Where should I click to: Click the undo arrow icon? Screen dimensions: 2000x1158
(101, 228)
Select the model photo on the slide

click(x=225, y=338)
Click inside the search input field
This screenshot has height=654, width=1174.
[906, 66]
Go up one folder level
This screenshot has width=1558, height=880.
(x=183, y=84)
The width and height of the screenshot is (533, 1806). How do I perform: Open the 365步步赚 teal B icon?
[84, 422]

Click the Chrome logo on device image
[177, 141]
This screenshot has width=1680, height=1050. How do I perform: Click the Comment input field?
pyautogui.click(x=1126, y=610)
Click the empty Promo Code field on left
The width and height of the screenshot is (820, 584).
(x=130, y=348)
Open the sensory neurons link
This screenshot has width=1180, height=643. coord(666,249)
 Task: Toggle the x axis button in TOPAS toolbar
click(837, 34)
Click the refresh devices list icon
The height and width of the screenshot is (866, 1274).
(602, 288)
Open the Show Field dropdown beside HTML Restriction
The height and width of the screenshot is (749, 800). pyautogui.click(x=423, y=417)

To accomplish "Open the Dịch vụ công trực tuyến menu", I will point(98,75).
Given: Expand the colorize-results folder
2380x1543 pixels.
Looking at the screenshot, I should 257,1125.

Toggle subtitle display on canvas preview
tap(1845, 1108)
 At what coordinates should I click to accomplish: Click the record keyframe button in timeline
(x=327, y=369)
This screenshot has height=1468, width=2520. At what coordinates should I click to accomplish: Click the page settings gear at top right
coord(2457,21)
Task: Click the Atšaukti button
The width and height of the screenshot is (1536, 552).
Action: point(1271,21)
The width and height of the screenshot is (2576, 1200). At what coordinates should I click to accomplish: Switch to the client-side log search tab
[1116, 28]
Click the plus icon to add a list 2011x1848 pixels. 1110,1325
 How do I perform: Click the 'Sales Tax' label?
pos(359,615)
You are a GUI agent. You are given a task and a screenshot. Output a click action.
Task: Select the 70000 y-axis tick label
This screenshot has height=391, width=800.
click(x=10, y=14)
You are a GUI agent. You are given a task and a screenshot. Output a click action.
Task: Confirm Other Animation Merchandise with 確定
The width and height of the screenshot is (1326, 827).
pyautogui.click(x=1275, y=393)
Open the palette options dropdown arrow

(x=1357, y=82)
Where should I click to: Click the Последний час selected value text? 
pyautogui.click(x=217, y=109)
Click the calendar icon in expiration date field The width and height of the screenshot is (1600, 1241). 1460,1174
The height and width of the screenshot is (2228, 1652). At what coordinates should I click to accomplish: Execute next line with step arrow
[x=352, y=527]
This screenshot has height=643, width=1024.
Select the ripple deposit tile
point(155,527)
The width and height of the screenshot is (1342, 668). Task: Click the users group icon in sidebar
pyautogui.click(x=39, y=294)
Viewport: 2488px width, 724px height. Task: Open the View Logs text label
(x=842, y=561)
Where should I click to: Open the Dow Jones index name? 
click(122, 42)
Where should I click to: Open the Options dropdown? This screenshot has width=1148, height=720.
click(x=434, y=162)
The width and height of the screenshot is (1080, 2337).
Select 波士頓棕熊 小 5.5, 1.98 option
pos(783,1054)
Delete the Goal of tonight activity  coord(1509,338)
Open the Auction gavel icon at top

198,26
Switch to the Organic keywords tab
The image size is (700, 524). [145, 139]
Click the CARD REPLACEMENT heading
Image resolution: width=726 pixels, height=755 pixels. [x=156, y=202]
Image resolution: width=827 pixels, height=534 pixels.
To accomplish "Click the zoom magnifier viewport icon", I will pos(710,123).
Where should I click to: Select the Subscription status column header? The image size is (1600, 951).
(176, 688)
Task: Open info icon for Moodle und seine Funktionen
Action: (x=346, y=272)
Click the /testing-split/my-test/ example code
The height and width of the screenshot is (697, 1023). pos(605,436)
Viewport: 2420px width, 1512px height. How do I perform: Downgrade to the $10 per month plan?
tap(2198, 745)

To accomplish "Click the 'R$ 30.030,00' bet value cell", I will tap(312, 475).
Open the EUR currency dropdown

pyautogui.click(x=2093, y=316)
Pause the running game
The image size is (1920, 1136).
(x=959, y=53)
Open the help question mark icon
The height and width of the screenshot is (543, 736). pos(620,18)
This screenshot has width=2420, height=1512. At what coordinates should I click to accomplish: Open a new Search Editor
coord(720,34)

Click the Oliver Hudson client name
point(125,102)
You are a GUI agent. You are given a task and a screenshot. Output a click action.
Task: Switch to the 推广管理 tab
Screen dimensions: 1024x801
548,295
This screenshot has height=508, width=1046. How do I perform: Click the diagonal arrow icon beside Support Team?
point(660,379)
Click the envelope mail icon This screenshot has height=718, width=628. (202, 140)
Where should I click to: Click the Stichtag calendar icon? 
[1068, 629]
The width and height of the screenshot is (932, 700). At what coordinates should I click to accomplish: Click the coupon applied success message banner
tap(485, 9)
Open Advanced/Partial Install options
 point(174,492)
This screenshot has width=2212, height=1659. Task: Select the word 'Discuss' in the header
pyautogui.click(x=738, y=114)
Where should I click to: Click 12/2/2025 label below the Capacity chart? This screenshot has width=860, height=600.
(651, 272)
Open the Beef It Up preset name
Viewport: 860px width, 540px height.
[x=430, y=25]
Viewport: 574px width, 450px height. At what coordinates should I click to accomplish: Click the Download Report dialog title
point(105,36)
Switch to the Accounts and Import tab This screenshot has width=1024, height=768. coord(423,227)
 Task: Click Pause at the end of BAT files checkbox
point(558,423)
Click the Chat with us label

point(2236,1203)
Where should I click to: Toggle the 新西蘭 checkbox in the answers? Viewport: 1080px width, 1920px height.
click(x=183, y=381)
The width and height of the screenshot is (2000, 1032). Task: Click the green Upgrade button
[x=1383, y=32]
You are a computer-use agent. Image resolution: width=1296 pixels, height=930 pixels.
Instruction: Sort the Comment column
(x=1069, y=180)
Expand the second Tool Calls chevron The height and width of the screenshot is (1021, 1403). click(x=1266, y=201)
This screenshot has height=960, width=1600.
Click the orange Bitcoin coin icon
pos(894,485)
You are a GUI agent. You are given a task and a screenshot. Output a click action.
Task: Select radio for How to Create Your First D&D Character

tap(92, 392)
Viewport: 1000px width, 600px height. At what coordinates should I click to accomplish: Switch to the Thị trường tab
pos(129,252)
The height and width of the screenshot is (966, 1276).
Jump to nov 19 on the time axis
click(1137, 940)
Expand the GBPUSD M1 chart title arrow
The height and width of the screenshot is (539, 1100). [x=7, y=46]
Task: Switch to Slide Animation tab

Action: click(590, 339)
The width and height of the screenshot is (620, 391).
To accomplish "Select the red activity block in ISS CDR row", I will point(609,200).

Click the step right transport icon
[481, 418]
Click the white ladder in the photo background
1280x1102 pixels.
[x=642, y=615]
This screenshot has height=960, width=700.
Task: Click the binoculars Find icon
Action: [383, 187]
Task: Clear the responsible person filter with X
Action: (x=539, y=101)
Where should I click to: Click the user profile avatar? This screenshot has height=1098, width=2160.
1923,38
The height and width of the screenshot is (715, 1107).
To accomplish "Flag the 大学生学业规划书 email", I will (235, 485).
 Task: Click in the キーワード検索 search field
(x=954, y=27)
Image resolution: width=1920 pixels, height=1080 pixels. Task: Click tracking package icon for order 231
○ ○ ○
# Goal of the exercise:
Reproduce all of the lines above word for word, leaving nothing out and changing nothing.

# Correct output:
Where should I click to: Click the undo arrow icon? Screen dimensions: 2000x1158
(101, 228)
Select the model photo on the slide

click(x=225, y=338)
Click inside the search input field
This screenshot has height=654, width=1174.
[906, 66]
Go up one folder level
This screenshot has width=1558, height=880.
(x=183, y=84)
The width and height of the screenshot is (533, 1806). How do I perform: Open the 365步步赚 teal B icon?
[84, 422]

Click the Chrome logo on device image
[177, 141]
This screenshot has width=1680, height=1050. How do I perform: Click the Comment input field?
pyautogui.click(x=1126, y=610)
Click the empty Promo Code field on left
The width and height of the screenshot is (820, 584).
(x=130, y=348)
Open the sensory neurons link
This screenshot has width=1180, height=643. coord(666,249)
 Task: Toggle the x axis button in TOPAS toolbar
click(837, 34)
Click the refresh devices list icon
The height and width of the screenshot is (866, 1274).
(602, 288)
Open the Show Field dropdown beside HTML Restriction
The height and width of the screenshot is (749, 800). pyautogui.click(x=423, y=417)

To accomplish "Open the Dịch vụ công trực tuyến menu", I will point(98,75).
Given: Expand the colorize-results folder
2380x1543 pixels.
Looking at the screenshot, I should 257,1125.

Toggle subtitle display on canvas preview
tap(1845, 1108)
 At what coordinates should I click to accomplish: Click the record keyframe button in timeline
(x=327, y=369)
This screenshot has height=1468, width=2520. At what coordinates should I click to accomplish: Click the page settings gear at top right
coord(2457,21)
Task: Click the Atšaukti button
The width and height of the screenshot is (1536, 552).
Action: point(1271,21)
The width and height of the screenshot is (2576, 1200). At what coordinates should I click to accomplish: Switch to the client-side log search tab
[1116, 28]
Click the plus icon to add a list 2011x1848 pixels. 1110,1325
 How do I perform: Click the 'Sales Tax' label?
pos(359,615)
You are a GUI agent. You are given a task and a screenshot. Output a click action.
Task: Select the 70000 y-axis tick label
This screenshot has height=391, width=800.
click(x=10, y=14)
You are a GUI agent. You are given a task and a screenshot. Output a click action.
Task: Confirm Other Animation Merchandise with 確定
The width and height of the screenshot is (1326, 827).
pyautogui.click(x=1275, y=393)
Open the palette options dropdown arrow

(x=1357, y=82)
Where should I click to: Click the Последний час selected value text? 
pyautogui.click(x=217, y=109)
Click the calendar icon in expiration date field The width and height of the screenshot is (1600, 1241). 1460,1174
The height and width of the screenshot is (2228, 1652). At what coordinates should I click to accomplish: Execute next line with step arrow
[x=352, y=527]
This screenshot has height=643, width=1024.
Select the ripple deposit tile
point(155,527)
The width and height of the screenshot is (1342, 668). Task: Click the users group icon in sidebar
pyautogui.click(x=39, y=294)
Viewport: 2488px width, 724px height. Task: Open the View Logs text label
(x=842, y=561)
Where should I click to: Open the Dow Jones index name? 
click(122, 42)
Where should I click to: Open the Options dropdown? This screenshot has width=1148, height=720.
click(x=434, y=162)
The width and height of the screenshot is (1080, 2337).
Select 波士頓棕熊 小 5.5, 1.98 option
pos(783,1054)
Delete the Goal of tonight activity  coord(1509,338)
Open the Auction gavel icon at top

198,26
Switch to the Organic keywords tab
The image size is (700, 524). [145, 139]
Click the CARD REPLACEMENT heading
Image resolution: width=726 pixels, height=755 pixels. [x=156, y=202]
Image resolution: width=827 pixels, height=534 pixels.
To accomplish "Click the zoom magnifier viewport icon", I will pos(710,123).
Where should I click to: Select the Subscription status column header? The image size is (1600, 951).
(176, 688)
Task: Open info icon for Moodle und seine Funktionen
Action: (x=346, y=272)
Click the /testing-split/my-test/ example code
The height and width of the screenshot is (697, 1023). pos(605,436)
Viewport: 2420px width, 1512px height. How do I perform: Downgrade to the $10 per month plan?
tap(2198, 745)

To accomplish "Click the 'R$ 30.030,00' bet value cell", I will tap(312, 475).
Open the EUR currency dropdown

pyautogui.click(x=2093, y=316)
Pause the running game
The image size is (1920, 1136).
(x=959, y=53)
Open the help question mark icon
The height and width of the screenshot is (543, 736). pos(620,18)
This screenshot has width=2420, height=1512. At what coordinates should I click to accomplish: Open a new Search Editor
coord(720,34)

Click the Oliver Hudson client name
point(125,102)
You are a GUI agent. You are given a task and a screenshot. Output a click action.
Task: Switch to the 推广管理 tab
Screen dimensions: 1024x801
548,295
This screenshot has height=508, width=1046. How do I perform: Click the diagonal arrow icon beside Support Team?
point(660,379)
Click the envelope mail icon This screenshot has height=718, width=628. (202, 140)
Where should I click to: Click the Stichtag calendar icon? 
[1068, 629]
The width and height of the screenshot is (932, 700). At what coordinates should I click to accomplish: Click the coupon applied success message banner
tap(485, 9)
Open Advanced/Partial Install options
 point(174,492)
This screenshot has width=2212, height=1659. Task: Select the word 'Discuss' in the header
pyautogui.click(x=738, y=114)
Where should I click to: Click 12/2/2025 label below the Capacity chart? This screenshot has width=860, height=600.
(651, 272)
Open the Beef It Up preset name
Viewport: 860px width, 540px height.
[x=430, y=25]
Viewport: 574px width, 450px height. At what coordinates should I click to accomplish: Click the Download Report dialog title
point(105,36)
Switch to the Accounts and Import tab This screenshot has width=1024, height=768. coord(423,227)
 Task: Click Pause at the end of BAT files checkbox
point(558,423)
Click the Chat with us label

point(2236,1203)
Where should I click to: Toggle the 新西蘭 checkbox in the answers? Viewport: 1080px width, 1920px height.
click(x=183, y=381)
The width and height of the screenshot is (2000, 1032). Task: Click the green Upgrade button
[x=1383, y=32]
You are a computer-use agent. Image resolution: width=1296 pixels, height=930 pixels.
Instruction: Sort the Comment column
(x=1069, y=180)
Expand the second Tool Calls chevron The height and width of the screenshot is (1021, 1403). click(x=1266, y=201)
This screenshot has height=960, width=1600.
Click the orange Bitcoin coin icon
pos(894,485)
You are a GUI agent. You are given a task and a screenshot. Output a click action.
Task: Select radio for How to Create Your First D&D Character

tap(92, 392)
Viewport: 1000px width, 600px height. At what coordinates should I click to accomplish: Switch to the Thị trường tab
pos(129,252)
The height and width of the screenshot is (966, 1276).
Jump to nov 19 on the time axis
click(1137, 940)
Expand the GBPUSD M1 chart title arrow
The height and width of the screenshot is (539, 1100). [x=7, y=46]
Task: Switch to Slide Animation tab

Action: click(590, 339)
The width and height of the screenshot is (620, 391).
To accomplish "Select the red activity block in ISS CDR row", I will point(609,200).

Click the step right transport icon
[481, 418]
Click the white ladder in the photo background
1280x1102 pixels.
[x=642, y=615]
This screenshot has height=960, width=700.
Task: Click the binoculars Find icon
Action: [383, 187]
Task: Clear the responsible person filter with X
Action: (x=539, y=101)
Where should I click to: Click the user profile avatar? This screenshot has height=1098, width=2160.
1923,38
The height and width of the screenshot is (715, 1107).
To accomplish "Flag the 大学生学业规划书 email", I will (235, 485).
 Task: Click in the キーワード検索 search field
(x=954, y=27)
Image resolution: width=1920 pixels, height=1080 pixels. Task: Click tracking package icon for order 231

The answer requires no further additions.